- To do -
Scan the records and identify every line in which the string "progress" occurs, then return those lines.

START Data for review

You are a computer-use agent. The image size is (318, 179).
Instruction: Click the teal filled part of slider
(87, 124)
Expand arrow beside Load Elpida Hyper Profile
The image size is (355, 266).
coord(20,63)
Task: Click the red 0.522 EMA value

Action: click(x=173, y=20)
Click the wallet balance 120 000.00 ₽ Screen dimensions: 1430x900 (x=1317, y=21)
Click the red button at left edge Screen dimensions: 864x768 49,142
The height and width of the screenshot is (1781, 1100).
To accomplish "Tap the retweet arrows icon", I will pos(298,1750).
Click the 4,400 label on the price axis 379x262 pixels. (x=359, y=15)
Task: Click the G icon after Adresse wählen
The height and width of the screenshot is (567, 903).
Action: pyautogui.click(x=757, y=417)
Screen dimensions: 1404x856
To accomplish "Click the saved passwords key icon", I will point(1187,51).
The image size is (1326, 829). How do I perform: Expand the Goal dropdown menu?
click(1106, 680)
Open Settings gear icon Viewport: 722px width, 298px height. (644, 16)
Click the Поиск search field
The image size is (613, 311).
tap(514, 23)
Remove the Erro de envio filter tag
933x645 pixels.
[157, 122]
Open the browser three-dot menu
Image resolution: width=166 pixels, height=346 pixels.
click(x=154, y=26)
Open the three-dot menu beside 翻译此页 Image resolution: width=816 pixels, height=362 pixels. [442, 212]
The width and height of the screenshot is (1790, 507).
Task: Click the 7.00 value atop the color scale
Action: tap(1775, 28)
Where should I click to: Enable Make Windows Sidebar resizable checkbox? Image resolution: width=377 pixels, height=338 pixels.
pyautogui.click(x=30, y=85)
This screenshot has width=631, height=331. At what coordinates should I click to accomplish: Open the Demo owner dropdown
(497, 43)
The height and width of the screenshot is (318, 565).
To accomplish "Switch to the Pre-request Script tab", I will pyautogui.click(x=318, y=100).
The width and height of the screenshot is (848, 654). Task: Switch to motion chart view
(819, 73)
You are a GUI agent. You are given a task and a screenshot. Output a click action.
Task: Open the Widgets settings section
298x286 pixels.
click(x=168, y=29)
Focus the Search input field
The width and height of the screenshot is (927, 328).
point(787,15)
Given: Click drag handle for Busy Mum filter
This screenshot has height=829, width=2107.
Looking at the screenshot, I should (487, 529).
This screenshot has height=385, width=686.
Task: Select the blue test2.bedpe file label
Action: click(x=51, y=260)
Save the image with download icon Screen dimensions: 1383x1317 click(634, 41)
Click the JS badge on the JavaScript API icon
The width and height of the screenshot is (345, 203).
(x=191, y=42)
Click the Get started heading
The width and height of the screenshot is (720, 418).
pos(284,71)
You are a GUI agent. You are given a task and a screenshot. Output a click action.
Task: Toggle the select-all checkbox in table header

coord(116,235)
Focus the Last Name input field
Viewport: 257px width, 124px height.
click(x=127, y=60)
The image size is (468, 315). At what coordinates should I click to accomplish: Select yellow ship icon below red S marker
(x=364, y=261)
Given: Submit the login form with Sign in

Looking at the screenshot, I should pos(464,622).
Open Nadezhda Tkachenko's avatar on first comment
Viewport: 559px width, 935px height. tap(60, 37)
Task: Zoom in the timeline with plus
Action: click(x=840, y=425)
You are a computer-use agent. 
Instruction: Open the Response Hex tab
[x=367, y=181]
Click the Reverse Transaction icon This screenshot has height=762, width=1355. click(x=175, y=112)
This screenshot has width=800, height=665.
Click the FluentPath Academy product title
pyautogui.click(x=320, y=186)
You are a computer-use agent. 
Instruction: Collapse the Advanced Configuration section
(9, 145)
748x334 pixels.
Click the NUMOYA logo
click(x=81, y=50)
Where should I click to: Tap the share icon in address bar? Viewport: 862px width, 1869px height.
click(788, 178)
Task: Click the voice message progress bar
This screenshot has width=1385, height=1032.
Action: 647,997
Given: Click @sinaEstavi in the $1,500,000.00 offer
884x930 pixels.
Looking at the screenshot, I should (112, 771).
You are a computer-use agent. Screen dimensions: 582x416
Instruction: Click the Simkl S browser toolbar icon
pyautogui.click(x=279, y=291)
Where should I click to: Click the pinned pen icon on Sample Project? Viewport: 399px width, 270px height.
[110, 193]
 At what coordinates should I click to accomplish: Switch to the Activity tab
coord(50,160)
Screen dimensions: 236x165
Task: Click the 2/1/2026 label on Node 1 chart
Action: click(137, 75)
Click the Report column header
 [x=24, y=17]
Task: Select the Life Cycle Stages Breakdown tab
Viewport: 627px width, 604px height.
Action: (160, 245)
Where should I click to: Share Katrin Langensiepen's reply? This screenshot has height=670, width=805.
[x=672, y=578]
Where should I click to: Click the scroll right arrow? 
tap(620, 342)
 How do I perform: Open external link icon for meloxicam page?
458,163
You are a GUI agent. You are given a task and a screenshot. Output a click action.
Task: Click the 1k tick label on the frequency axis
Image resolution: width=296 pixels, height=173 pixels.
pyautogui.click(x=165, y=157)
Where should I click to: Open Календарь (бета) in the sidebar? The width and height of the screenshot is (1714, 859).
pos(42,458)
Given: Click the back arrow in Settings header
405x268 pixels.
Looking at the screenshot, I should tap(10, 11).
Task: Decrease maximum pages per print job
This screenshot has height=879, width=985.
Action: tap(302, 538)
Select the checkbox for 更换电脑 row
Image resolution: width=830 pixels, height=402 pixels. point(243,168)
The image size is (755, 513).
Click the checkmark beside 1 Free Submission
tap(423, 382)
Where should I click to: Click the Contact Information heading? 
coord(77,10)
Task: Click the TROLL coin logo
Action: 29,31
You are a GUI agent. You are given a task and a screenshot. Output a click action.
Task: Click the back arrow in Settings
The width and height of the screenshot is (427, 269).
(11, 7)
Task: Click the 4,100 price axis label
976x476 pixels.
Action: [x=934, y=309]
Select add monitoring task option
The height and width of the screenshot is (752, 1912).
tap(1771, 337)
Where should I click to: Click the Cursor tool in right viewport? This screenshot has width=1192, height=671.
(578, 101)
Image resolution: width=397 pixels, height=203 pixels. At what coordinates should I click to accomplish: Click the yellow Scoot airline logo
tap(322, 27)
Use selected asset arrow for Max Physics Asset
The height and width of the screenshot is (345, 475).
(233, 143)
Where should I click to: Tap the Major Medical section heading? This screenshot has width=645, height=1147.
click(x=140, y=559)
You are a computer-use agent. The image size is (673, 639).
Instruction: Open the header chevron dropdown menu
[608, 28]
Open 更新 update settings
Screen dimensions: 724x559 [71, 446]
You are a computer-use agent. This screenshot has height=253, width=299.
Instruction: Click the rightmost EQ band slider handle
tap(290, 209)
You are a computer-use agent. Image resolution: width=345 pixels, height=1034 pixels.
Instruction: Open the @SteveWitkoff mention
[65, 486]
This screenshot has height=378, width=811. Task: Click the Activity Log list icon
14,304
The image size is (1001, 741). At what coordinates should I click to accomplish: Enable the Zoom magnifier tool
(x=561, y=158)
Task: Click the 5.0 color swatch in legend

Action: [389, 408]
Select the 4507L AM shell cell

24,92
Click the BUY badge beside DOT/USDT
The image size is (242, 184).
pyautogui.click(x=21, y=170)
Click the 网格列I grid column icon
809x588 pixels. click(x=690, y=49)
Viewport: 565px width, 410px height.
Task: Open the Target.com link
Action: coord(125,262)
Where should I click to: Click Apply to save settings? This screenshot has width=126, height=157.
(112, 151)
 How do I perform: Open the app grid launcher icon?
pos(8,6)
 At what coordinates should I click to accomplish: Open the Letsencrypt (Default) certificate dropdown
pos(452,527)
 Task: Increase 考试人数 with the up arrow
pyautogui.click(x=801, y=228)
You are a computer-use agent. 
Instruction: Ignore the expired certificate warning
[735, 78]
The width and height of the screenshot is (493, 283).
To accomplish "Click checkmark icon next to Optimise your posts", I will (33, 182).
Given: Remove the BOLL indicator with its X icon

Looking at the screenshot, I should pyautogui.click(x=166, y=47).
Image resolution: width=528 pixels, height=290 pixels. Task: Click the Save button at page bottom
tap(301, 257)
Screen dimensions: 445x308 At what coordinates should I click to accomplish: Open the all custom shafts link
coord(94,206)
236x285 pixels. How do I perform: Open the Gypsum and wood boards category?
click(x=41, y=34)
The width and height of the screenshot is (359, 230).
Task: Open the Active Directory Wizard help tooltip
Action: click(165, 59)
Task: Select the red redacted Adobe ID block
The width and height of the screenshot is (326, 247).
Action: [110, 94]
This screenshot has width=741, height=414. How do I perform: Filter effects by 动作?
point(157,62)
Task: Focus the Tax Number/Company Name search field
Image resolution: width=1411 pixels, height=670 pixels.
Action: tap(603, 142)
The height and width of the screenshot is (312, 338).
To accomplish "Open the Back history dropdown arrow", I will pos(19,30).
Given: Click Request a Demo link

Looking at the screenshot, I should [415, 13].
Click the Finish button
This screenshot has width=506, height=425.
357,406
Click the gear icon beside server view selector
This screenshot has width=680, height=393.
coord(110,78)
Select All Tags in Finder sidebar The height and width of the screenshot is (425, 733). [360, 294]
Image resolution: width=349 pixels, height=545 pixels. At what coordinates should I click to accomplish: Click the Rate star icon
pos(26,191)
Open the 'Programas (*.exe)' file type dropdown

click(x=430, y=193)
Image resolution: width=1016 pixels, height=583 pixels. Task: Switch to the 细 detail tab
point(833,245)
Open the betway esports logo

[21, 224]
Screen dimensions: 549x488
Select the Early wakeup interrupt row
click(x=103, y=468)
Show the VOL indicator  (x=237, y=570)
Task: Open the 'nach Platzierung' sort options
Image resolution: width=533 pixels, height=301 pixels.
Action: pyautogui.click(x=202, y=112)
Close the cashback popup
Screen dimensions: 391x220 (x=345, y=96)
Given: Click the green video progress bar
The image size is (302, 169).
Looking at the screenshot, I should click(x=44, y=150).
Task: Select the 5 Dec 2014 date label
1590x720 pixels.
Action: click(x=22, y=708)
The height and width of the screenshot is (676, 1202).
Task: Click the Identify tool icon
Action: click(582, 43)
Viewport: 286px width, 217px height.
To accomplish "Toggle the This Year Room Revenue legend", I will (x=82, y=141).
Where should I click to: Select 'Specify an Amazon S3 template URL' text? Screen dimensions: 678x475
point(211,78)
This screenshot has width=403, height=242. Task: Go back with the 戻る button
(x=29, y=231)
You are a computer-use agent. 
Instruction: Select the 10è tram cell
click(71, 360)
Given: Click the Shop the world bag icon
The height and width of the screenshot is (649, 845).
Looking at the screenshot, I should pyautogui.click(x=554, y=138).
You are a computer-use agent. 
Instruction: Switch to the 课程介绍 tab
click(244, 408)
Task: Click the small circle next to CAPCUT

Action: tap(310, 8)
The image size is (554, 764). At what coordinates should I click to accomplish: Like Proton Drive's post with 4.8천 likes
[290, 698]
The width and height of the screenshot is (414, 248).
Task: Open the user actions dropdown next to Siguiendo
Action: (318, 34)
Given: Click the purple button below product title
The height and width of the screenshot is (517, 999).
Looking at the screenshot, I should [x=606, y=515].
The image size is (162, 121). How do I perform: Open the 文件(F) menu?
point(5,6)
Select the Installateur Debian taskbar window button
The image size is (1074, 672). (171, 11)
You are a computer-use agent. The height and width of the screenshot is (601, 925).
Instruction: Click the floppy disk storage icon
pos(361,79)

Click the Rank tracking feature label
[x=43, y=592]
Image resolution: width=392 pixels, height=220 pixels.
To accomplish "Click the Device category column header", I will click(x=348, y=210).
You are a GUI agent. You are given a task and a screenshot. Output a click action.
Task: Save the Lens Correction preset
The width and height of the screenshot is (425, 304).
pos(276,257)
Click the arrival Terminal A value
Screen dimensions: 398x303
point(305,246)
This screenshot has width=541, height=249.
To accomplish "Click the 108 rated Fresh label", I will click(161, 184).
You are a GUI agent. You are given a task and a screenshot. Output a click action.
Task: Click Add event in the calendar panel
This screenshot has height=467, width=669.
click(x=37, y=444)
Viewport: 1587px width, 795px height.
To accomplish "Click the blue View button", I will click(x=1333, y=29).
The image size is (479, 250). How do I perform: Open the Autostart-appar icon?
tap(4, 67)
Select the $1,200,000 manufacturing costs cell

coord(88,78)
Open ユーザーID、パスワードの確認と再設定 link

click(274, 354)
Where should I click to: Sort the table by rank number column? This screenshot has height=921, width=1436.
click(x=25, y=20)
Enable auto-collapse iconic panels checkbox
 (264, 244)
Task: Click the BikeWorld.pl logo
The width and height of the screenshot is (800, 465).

END Data for review

- Reply to the exercise -
Task: Click the voice message progress bar
Given: Click the green video progress bar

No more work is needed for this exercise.